Inflation – Introduction
A rise in prices continuously can be scary as the cost of living keeps on increasing. But why do the prices keep on rising at particular intervals of time? This can all be owed to one term that causes dread among the nations, also known as Inflation. Historically, inflation types have caused a wreck among nations that have suffered from higher rates of inflation. Although India has intolerance for the higher rate of inflation, the track record suggests that India hasn’t experienced hyperinflation since 1801. Here we explained different types of inflation.
What is Inflation?
Inflation means a rise in the price of goods and services due to an underlying rise in the costs of processing those goods. In simple terms, if a small pack of dairy milk chocolate was available for Rs. 2 a piece a decade ago, due to inflation types the same pack of chocolate costs you Rs. 10 a piece.

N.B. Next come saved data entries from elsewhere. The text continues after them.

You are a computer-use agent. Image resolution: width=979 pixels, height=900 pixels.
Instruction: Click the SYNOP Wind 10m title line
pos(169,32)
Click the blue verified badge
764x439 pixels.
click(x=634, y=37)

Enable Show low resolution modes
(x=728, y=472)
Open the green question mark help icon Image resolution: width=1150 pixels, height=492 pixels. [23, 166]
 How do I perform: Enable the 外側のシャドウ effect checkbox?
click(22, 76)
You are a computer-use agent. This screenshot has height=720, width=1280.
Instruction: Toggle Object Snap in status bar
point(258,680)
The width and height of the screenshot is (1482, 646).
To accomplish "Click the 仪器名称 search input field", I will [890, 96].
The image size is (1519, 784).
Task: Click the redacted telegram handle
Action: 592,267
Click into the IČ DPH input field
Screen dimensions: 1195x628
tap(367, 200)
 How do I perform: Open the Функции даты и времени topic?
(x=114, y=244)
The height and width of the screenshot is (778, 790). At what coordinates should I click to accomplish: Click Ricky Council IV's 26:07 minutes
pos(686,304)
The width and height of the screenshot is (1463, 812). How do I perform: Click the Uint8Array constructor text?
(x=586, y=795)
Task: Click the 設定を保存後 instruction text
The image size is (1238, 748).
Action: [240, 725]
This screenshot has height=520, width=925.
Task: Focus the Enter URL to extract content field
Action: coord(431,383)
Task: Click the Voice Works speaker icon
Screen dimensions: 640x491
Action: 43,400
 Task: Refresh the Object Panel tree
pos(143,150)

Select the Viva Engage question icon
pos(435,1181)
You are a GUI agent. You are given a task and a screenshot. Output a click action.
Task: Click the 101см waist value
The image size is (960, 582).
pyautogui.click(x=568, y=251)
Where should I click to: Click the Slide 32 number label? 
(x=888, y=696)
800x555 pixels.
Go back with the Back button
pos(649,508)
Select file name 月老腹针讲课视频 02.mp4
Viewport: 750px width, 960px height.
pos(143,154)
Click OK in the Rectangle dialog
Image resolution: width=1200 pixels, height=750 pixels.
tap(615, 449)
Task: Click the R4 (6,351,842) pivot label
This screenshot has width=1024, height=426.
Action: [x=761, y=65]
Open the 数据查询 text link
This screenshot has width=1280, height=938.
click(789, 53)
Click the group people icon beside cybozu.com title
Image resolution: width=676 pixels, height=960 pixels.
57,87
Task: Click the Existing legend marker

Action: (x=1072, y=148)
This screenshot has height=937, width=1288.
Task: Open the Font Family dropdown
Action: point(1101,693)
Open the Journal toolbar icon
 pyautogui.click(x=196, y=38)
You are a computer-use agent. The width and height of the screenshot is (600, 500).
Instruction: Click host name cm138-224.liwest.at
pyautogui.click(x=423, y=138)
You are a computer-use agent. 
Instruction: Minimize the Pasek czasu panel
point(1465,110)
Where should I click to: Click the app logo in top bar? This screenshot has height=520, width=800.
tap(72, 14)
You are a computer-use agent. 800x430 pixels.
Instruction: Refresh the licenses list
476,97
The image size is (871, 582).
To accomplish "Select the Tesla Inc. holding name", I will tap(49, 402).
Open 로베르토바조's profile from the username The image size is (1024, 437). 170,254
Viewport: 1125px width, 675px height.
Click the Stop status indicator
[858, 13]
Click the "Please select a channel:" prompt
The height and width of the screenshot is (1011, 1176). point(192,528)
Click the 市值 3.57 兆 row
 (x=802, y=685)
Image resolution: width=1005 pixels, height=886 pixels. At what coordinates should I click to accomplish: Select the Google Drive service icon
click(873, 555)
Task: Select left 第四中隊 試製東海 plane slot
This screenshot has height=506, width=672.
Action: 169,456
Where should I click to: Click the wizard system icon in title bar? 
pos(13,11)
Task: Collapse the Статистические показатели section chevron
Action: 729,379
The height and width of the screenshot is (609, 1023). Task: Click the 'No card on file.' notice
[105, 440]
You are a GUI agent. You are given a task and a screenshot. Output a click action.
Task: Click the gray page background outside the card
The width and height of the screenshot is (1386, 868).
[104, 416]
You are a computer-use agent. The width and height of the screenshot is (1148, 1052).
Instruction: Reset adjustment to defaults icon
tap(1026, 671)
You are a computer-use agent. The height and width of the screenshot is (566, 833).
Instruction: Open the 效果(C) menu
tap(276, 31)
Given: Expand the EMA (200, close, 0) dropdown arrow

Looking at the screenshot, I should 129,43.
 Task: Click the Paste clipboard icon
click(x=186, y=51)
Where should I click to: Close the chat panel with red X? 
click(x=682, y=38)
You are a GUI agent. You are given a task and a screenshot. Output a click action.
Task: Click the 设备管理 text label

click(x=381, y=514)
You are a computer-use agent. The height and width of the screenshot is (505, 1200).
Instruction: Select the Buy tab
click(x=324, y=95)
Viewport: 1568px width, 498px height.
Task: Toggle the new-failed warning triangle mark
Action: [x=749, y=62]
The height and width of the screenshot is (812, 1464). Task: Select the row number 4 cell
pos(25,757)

The rising prices due to types also indicate that your purchasing power for the same goods will decrease. Moderate levels of inflation can stimulate economic growth; however, a higher rate of inflation is considered to be a slow poison that can quickly wipe off your entire economy.
Types of Inflation
Inflation comes in different shapes and forms. The various inflation types are listed below:
1. Demand-pull Inflation
Demand-pull inflation type is when demand for goods and services is higher compared to its supply which leads to upward pressure on the prices of the goods and services. In other words, it is also known as ‘too many dollars that are chasing too few goods’. The ever-increasing prices and shortage of goods can result in the rise of prices. During such inflation, the sellers will try to increase their supply to close the gap and bring the prices back to a moderate level.
2. Cost-push Inflation
Cost-push inflation type is when prices rise due to an underlying increase in the cost of raw materials or wages. If the cost of production increases, the rate of supply will decrease in the economy. With the rising demand for the goods, the suppliers are then forced to pass on the rise in underlying costs to the consumers which leads to cost-pull inflation. This phenomenon occurs when there is a monopolistic product in the market. The demand for a monopolistic product never reduces even with the rise in costs which leads cost-push inflation types.
3. Built-in Inflation
Built-in inflation type is when people in the present expect that inflation in the future will rise at a steady rate. An increase in prices also leads to greater demand for an increase in wages so that the people can afford the increase in the standard of living. Hence, the wage workers start demanding an increase in wages which in turn increases the cost of production. The rising cost of production coupled with an increase in demand, in turn, leads these inflation types. This vicious circle keeps on continuing to no end.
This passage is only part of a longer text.